What is expected
Where a line in the material beneath contains "radio", count it. Give the number only.

====

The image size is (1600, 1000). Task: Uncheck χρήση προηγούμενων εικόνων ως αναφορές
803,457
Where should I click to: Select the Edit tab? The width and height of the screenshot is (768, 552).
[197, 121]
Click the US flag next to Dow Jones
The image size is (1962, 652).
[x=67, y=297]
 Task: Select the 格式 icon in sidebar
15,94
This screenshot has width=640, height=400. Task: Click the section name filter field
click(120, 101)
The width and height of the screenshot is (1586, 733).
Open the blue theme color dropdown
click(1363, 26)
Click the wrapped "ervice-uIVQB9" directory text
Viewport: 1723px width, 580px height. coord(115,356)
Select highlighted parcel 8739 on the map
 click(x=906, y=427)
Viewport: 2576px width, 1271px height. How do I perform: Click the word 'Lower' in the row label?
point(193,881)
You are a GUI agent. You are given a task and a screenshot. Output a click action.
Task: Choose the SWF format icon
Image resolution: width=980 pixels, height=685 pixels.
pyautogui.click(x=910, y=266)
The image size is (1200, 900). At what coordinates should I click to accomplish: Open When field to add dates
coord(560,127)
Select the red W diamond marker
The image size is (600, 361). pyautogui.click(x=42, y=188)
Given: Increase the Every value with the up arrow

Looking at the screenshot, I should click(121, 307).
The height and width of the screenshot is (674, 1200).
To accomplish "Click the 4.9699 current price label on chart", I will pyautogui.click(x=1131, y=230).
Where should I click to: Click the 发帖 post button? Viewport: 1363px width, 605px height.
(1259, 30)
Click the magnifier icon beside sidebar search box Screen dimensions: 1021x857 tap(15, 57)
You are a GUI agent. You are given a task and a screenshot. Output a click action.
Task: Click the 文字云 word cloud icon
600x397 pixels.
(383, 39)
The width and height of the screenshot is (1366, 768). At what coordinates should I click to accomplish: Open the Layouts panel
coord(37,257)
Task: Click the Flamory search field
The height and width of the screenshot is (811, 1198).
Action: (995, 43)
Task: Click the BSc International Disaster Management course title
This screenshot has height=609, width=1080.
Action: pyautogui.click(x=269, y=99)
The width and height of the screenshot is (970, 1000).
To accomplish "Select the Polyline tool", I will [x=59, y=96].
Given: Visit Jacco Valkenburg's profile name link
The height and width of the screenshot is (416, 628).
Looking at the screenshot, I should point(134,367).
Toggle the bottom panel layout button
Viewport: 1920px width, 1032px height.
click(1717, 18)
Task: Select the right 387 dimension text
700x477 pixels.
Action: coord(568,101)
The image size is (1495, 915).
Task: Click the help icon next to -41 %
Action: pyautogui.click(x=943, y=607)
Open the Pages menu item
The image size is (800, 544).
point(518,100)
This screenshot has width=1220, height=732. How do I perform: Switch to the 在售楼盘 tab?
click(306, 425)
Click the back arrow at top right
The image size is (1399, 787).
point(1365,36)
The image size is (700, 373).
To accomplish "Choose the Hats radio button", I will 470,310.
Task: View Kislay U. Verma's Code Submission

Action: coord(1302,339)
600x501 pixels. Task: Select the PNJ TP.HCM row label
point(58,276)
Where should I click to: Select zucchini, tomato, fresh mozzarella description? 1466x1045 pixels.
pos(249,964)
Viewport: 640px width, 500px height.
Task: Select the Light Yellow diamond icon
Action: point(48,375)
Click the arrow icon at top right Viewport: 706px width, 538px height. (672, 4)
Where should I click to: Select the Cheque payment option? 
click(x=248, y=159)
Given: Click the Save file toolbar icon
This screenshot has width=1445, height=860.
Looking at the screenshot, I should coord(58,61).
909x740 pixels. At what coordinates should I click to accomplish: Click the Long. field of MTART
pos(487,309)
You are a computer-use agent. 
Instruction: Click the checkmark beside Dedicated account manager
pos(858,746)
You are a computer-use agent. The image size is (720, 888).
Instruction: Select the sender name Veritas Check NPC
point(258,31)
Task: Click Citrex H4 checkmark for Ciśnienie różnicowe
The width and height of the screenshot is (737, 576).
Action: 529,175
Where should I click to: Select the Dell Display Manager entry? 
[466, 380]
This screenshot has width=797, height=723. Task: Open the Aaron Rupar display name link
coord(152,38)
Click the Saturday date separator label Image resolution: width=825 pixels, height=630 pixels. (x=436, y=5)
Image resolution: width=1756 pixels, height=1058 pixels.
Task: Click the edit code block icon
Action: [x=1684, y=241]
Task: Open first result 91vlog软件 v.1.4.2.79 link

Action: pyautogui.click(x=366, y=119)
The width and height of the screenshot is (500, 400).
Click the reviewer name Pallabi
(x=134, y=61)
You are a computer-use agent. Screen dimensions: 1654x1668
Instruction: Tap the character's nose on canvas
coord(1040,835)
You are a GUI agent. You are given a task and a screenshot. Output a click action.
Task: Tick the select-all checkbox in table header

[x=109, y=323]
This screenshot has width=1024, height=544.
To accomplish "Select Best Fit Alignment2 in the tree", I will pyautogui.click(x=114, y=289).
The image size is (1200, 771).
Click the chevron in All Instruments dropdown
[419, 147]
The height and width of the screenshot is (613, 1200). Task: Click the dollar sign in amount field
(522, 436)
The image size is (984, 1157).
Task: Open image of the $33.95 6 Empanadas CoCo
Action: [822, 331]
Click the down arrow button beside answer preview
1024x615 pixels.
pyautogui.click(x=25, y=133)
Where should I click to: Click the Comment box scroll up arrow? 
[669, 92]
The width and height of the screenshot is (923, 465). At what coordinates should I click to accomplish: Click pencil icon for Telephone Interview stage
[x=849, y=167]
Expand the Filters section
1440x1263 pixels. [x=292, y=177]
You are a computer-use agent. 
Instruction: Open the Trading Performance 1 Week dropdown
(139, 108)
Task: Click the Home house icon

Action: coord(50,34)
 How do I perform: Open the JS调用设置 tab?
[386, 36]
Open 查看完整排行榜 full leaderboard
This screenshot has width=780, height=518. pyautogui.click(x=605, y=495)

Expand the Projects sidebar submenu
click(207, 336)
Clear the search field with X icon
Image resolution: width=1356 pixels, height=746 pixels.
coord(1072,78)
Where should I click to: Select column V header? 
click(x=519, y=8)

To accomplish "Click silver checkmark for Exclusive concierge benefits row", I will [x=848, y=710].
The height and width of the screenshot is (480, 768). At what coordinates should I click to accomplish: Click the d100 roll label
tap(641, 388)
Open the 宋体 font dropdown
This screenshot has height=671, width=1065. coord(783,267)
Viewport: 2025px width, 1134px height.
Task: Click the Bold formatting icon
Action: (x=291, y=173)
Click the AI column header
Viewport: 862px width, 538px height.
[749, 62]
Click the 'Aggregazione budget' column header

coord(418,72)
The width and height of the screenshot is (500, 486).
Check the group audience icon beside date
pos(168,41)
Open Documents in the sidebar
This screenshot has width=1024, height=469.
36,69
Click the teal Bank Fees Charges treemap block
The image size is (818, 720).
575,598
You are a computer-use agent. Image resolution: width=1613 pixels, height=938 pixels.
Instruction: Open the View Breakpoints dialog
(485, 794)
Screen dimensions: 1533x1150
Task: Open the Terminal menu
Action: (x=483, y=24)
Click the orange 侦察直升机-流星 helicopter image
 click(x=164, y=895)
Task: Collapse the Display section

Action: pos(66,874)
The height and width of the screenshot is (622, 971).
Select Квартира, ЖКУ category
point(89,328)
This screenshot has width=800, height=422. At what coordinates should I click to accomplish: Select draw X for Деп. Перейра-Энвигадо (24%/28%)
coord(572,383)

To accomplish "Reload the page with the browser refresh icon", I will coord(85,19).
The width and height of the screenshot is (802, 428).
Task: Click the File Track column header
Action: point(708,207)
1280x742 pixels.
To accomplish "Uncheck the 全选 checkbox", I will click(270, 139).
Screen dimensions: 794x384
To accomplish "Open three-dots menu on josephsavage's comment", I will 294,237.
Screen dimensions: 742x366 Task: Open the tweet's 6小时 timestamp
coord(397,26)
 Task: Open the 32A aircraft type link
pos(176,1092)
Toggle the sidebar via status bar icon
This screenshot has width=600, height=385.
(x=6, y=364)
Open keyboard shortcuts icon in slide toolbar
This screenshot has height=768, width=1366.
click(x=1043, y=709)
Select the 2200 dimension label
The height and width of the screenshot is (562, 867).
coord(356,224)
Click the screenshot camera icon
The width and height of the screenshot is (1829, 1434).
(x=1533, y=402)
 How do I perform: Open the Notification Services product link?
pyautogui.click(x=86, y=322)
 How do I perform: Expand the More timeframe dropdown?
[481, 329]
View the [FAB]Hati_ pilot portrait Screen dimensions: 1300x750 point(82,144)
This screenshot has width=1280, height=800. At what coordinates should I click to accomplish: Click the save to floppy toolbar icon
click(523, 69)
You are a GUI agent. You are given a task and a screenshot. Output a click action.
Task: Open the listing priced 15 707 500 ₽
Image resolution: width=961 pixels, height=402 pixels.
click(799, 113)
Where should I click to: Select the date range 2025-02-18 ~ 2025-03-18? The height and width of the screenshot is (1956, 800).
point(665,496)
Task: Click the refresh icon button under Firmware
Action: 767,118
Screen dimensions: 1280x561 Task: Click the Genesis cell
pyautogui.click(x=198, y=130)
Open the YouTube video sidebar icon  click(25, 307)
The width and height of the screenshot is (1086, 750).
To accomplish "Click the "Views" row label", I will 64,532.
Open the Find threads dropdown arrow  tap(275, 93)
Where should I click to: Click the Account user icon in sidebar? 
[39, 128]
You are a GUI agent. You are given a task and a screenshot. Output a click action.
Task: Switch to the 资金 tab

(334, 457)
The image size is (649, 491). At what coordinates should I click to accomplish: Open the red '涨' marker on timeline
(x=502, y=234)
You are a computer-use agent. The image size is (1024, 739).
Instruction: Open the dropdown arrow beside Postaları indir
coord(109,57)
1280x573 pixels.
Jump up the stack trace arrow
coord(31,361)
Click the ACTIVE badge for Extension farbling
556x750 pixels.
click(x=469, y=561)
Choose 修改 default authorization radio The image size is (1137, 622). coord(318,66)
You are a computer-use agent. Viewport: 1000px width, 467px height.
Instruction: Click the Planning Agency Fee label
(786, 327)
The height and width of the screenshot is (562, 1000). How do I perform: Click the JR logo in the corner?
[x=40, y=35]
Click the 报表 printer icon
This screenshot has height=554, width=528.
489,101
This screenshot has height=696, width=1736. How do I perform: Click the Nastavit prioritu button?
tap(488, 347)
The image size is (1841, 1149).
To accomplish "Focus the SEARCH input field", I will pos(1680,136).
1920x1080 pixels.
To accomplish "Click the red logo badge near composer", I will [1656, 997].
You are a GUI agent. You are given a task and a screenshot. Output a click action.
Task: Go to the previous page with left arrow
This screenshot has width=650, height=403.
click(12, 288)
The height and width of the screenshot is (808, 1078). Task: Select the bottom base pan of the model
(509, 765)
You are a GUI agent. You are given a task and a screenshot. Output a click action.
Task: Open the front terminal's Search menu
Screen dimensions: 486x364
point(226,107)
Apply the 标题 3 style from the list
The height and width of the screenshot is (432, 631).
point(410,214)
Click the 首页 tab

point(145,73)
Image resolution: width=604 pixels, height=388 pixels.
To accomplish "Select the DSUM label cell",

====

Answer box
2